When three numbers, let's call them a, b, and c, are in an Arithmetic Progression (AP), it means that the difference between consecutive numbers is constant. This implies that the middle number (b) is the average of the first (a) and the third (c). In mathematical terms, this relationship can be expressed as: the sum of the first and the third number is equal to twice the middle number. So, $$a + c = 2b$$. This is the fundamental condition that 'a', 'b', and 'c' must satisfy.

**step2** Setting up the equation of the straight line

We are given the equation of a straight line in the form $$ax + by + c = 0$$. Our goal is to find a specific point, represented by coordinates (x, y), that this line will always pass through.
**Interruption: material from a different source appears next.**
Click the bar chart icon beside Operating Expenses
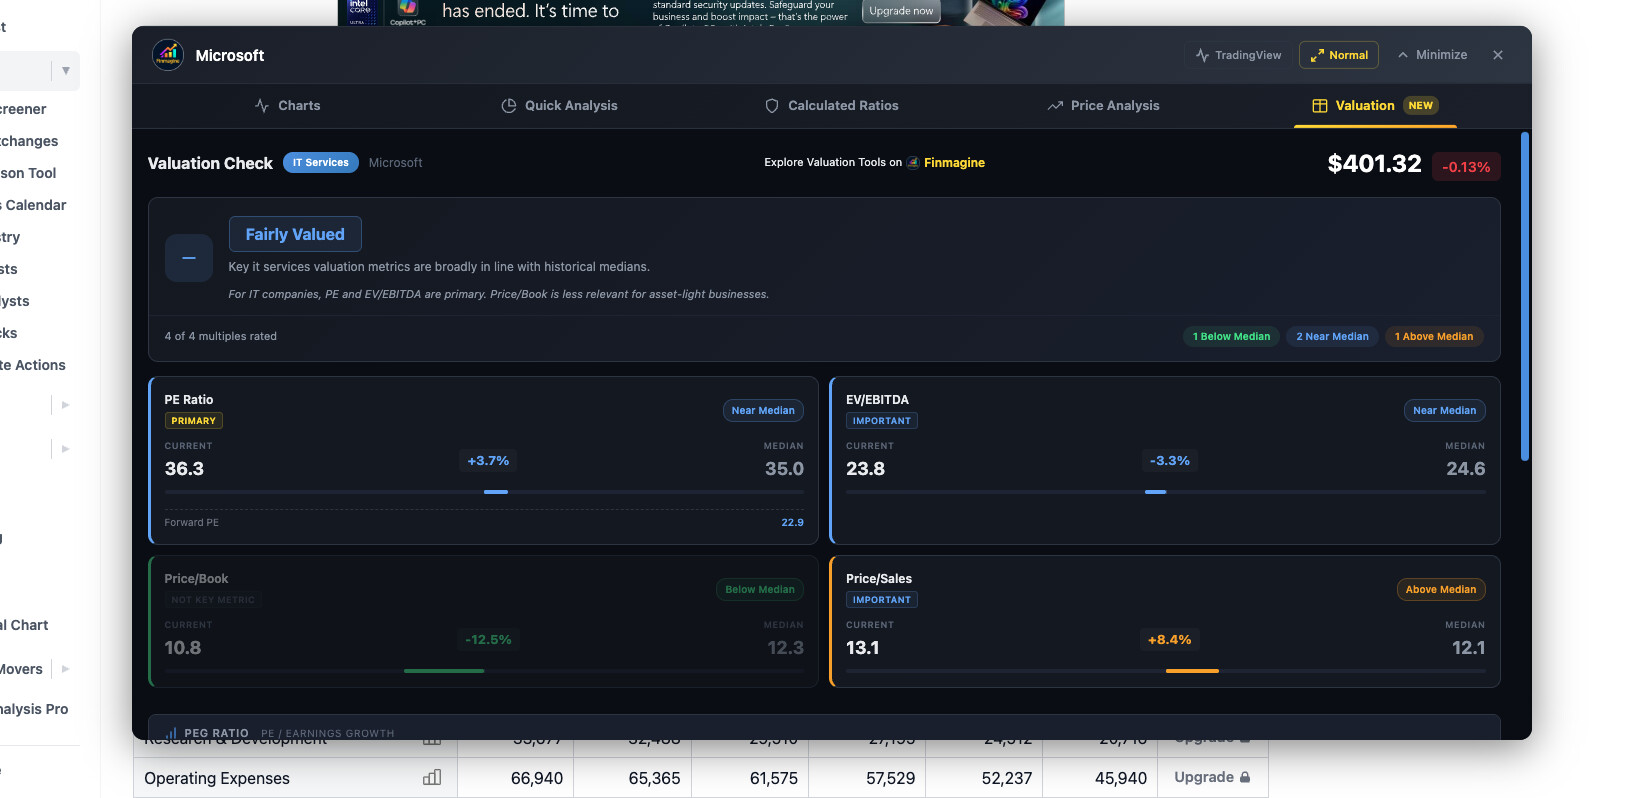1625x798 pixels. pyautogui.click(x=432, y=778)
This means that no matter what specific numbers a, b, and c are (as long as they are in an Arithmetic Progression), the line will always go through this one fixed point.

**step3** Substituting the AP condition into the line equation

From the AP condition we established in Step 1, we know that $$a + c = 2b$$. We can rearrange this to express 'c' in terms of 'a' and 'b': $$c = 2b - a$$. Now, we will substitute this expression for 'c' into the equation of the straight line.
So, the equation $$ax + by + c = 0$$ becomes:
$$ax + by + (2b - a) = 0$$

**step4** Rearranging the equation to find the fixed point

Now, we will rearrange the equation we obtained in Step 3 to group terms that involve 'a' together and terms that involve 'b' together.
Starting with $$ax + by + 2b - a = 0$$, we can reorder the terms as:
$$ax - a + by + 2b = 0$$
Next, we can factor out 'a' from the first two terms and 'b' from the last two terms:
$$a(x - 1) + b(y + 2) = 0$$
For this equation to be true for *any* values of 'a' and 'b' (which can be any numbers from an arithmetic progression, not both zero), the expressions multiplying 'a' and 'b' must both be zero. This is the key to finding the fixed point, as it ensures the equation holds universally, regardless of the specific AP chosen.

**step5** Solving for the coordinates of the fixed point

To make the equation $$a(x - 1) + b(y + 2) = 0$$ true for any 'a' and 'b', we must set the coefficients of 'a' and 'b' to zero independently:
First, for the coefficient of 'a':
$$x - 1 = 0$$
Solving this simple equation for x, we add 1 to both sides:
$$x = 1$$
Second, for the coefficient of 'b':
$$y + 2 = 0$$
Solving this simple equation for y, we subtract 2 from both sides:
$$y = -2$$
Therefore, the fixed point through which the line $$ax + by + c = 0$$ always passes, when a, b, and c are in an Arithmetic Progression, has coordinates (1, -2).

**step6** Verifying the solution

To confirm our answer, let's substitute the coordinates of the fixed point, $$x = 1$$ and $$y = -2$$, back into the original line equation $$ax + by + c = 0$$:
$$a(1) + b(-2) + c = 0$$
$$a - 2b + c = 0$$
If we rearrange this equation by adding $$2b$$ to both sides, we get:
$$a + c = 2b$$
This is precisely the condition for a, b, and c to be in an Arithmetic Progression, as established in Step 1. This successful verification confirms that the line $$ax + by + c = 0$$ will indeed always pass through the point (1, -2) whenever a, b, and c form an Arithmetic Progression.